Intervistato da Enrico Magrelli, Fabrizio Deriu e Boris Sollazzo, che lo hanno aiutato a ripercorrere la sua carriera, l’attore inizia l’incontro con una gustosa sorpresa: una comparsata in “Grandi Magazzini” di Castellano e Pipolo. “Me lo ricordo ancora, Grandi Magazzini. Andavo alla Scuola d’Arte Drammatica, volevano i più alti della mia classe, c’era pure Kim Rossi Stuart che faceva l’uditore. 250.000 lire mi diedero, non mi sembrava vero. Torno sempre a pensare a quella comparsata non accreditata quando i miei colleghi più snob dicono che non si accettano certi ruoli. Stanno lì e si chiedono ‘ma perché accettano quei ruoli, quelle serie, sono scritte male’. Perché devono campare, perché a volte non puoi scegliere. Io posso farlo e non mi dimentico che fortuna sia”.

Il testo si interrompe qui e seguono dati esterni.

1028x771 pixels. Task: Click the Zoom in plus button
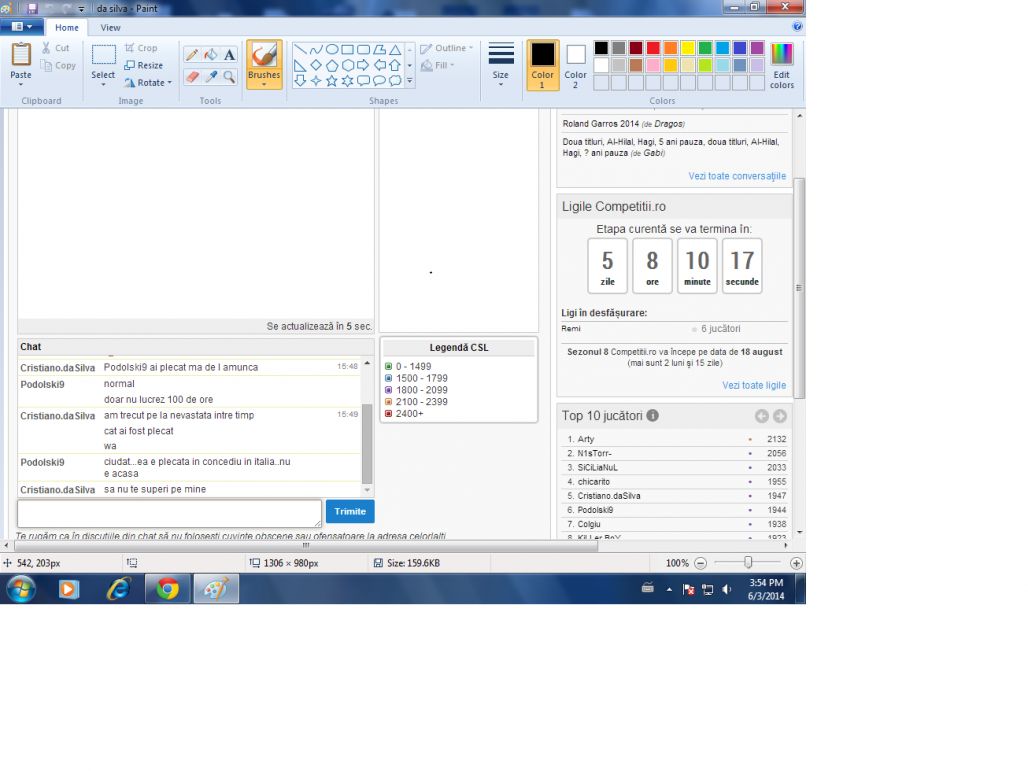click(x=796, y=563)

Una fortuna meritata, arrivata dopo tanta gavetta e ruoli di secondo piano, fino all’incontro con Marco Risi, che lo vede a teatro e gli fa una proposta che non può rifiutare. “Marco Risi mi ha salvato la vita, pensavo che non avrei mai fatto cinema, solo teatro. Lo dico ai giovani attori del ValigiaLab: la gioia del tuo primo grande ruolo non sarà mai comparabile a nessuna altra soddisfazione professionale. Io l’ho provata quando Marco mi propose L’ultimo capodanno. E in più mi fa: devi essere il marito di Monica Bellucci. E poteva non andarmi bene?”.

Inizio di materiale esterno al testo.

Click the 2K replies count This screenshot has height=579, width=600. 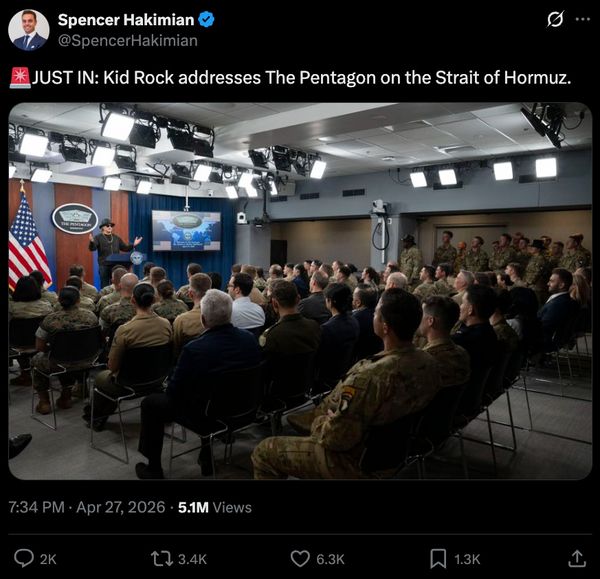click(x=48, y=559)
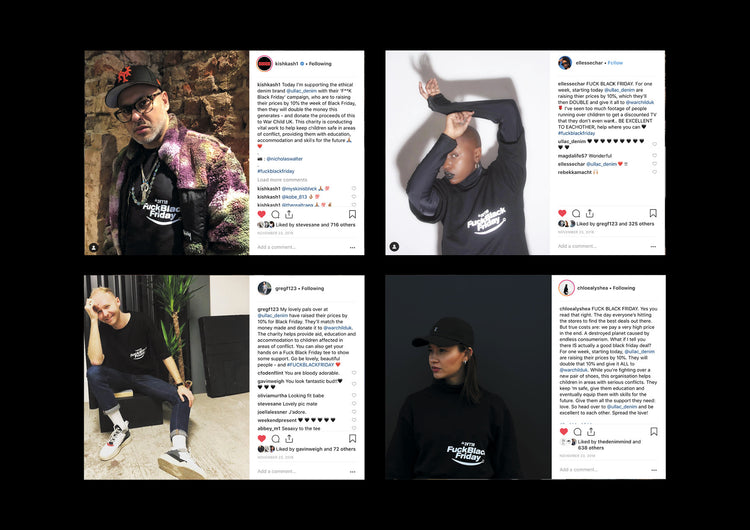750x530 pixels.
Task: Open the comment icon on chloealyshea post
Action: tap(577, 432)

Era il 1998, lo stesso anno arriva un’altra chiamata fondamentale, quella di Claudio Caligari, che lo vuole al fianco di Valerio Mastandrea in un film ispirato alle gesta della Banda dell’Arancia Meccanica, “L’odore della notte”. E Giallini non nasconde la riconoscenza, l’ammirazione e anche la rabbia per come quel grande cineasta fu dimenticato in vita. “Caligari lo capivi subito che era una persona speciale, umanamente e intellettualmente. E mi sta sul cazzo questa celebrazione post mortem: dovevate parlare quando non gli facevano fare i film. Tutto quello che si dice ora mi sembra ipocrita e forse pure inutile”.

La giornata per Marco Giallini al festival si è completata con la proiezione serale di “Io Sono Tempesta”, di cui è protagonista insieme a Elio Germano, diretti da Daniele Luchetti.